─── Source material ───

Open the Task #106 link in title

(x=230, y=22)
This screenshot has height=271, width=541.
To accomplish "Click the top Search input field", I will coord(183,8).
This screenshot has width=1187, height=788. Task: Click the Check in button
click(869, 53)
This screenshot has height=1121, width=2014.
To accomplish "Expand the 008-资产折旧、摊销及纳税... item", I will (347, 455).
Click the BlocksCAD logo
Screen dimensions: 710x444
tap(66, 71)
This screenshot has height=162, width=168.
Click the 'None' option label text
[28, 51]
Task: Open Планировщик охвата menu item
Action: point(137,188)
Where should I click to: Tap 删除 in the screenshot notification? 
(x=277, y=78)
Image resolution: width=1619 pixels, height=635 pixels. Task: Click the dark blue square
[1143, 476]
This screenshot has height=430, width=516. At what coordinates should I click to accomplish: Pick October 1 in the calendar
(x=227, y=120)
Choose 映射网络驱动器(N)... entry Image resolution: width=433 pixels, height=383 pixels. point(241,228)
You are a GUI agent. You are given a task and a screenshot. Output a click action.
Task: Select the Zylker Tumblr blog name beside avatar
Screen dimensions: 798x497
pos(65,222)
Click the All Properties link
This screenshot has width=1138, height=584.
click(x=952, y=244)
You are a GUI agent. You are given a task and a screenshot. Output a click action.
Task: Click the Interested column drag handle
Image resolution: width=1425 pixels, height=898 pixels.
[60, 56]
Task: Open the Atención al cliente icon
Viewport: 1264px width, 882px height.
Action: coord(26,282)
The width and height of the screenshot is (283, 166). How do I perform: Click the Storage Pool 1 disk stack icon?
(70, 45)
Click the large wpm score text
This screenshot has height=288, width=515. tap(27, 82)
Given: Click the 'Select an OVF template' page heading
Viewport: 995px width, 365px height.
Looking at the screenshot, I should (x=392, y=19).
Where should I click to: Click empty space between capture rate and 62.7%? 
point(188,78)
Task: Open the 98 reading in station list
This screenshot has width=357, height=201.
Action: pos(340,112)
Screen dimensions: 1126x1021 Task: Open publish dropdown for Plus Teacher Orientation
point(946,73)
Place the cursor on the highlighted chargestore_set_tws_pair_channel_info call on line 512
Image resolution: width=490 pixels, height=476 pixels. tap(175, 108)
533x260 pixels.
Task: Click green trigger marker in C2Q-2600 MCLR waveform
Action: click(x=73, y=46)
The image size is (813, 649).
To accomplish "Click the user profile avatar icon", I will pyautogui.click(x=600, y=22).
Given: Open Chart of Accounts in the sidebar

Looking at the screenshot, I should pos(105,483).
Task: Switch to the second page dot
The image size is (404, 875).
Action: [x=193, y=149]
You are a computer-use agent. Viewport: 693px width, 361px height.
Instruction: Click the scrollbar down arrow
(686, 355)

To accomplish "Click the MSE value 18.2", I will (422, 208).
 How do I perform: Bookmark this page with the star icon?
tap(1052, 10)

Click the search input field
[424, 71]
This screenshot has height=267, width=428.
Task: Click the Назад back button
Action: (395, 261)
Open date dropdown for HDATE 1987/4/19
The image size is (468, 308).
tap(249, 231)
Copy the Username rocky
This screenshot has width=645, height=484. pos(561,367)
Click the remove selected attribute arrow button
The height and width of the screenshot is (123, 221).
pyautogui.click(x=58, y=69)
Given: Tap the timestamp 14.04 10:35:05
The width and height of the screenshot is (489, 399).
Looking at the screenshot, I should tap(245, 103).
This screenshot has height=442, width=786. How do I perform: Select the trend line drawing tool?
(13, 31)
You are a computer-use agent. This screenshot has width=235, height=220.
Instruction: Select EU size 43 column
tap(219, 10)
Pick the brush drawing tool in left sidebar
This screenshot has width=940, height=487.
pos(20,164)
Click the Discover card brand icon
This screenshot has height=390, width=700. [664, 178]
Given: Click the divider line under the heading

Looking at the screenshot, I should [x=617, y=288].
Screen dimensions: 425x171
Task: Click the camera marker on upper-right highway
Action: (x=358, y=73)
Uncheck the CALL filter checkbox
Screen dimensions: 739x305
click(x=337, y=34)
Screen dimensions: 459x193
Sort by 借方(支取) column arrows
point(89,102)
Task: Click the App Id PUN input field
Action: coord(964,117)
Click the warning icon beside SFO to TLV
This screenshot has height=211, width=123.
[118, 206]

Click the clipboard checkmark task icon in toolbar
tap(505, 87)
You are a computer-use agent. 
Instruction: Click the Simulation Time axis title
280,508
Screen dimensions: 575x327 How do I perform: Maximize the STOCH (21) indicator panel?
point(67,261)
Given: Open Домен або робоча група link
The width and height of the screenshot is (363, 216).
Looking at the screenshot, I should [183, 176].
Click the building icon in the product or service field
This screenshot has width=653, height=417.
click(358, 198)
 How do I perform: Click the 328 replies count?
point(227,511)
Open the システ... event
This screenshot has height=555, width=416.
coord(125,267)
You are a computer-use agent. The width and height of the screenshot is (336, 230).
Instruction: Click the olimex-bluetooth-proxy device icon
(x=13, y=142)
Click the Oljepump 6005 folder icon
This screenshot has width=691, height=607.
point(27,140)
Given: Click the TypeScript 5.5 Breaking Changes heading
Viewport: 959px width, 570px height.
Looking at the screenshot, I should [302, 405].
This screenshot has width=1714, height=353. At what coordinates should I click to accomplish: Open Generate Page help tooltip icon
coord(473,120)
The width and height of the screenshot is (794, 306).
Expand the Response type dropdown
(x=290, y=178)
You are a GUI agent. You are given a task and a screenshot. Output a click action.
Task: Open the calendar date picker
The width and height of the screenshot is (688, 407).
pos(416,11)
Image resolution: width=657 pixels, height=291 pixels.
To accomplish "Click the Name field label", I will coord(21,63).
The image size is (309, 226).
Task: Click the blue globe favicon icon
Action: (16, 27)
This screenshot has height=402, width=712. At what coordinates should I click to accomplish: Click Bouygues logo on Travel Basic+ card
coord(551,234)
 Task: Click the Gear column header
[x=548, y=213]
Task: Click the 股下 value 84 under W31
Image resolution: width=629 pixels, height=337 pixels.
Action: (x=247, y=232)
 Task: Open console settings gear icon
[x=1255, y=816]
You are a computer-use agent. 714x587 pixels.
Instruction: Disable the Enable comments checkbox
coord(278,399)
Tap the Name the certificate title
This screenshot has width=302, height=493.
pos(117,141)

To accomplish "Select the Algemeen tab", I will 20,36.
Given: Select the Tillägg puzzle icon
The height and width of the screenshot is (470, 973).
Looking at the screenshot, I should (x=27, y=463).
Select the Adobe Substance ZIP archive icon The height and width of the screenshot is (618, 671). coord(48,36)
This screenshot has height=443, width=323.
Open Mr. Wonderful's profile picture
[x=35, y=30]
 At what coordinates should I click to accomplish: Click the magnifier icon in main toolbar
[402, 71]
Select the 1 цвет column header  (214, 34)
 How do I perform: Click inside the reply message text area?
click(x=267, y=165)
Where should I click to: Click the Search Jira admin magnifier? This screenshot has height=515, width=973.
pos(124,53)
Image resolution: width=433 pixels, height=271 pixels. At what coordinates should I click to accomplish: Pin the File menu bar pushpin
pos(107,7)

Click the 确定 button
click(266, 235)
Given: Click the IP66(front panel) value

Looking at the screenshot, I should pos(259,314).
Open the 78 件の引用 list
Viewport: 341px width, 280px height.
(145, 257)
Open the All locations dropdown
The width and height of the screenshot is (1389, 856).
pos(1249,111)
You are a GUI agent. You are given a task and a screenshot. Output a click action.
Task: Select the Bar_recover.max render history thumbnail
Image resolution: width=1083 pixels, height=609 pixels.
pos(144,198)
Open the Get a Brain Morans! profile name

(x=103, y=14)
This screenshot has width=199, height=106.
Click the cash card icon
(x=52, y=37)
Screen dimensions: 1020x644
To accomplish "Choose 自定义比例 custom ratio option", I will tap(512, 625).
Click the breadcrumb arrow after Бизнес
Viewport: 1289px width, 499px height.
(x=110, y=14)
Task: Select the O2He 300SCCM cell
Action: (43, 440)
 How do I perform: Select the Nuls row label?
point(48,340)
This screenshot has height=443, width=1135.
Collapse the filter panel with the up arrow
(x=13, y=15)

───

### What is required
Report each line above that includes the string "computer".

### Your response
You are a computer-use agent. Viewport: 693px width, 361px height.
You are a computer-use agent. This screenshot has width=235, height=220.
You are a computer-use agent. 
You are a computer-use agent. The width and height of the screenshot is (336, 230).
You are a computer-use agent. 714x587 pixels.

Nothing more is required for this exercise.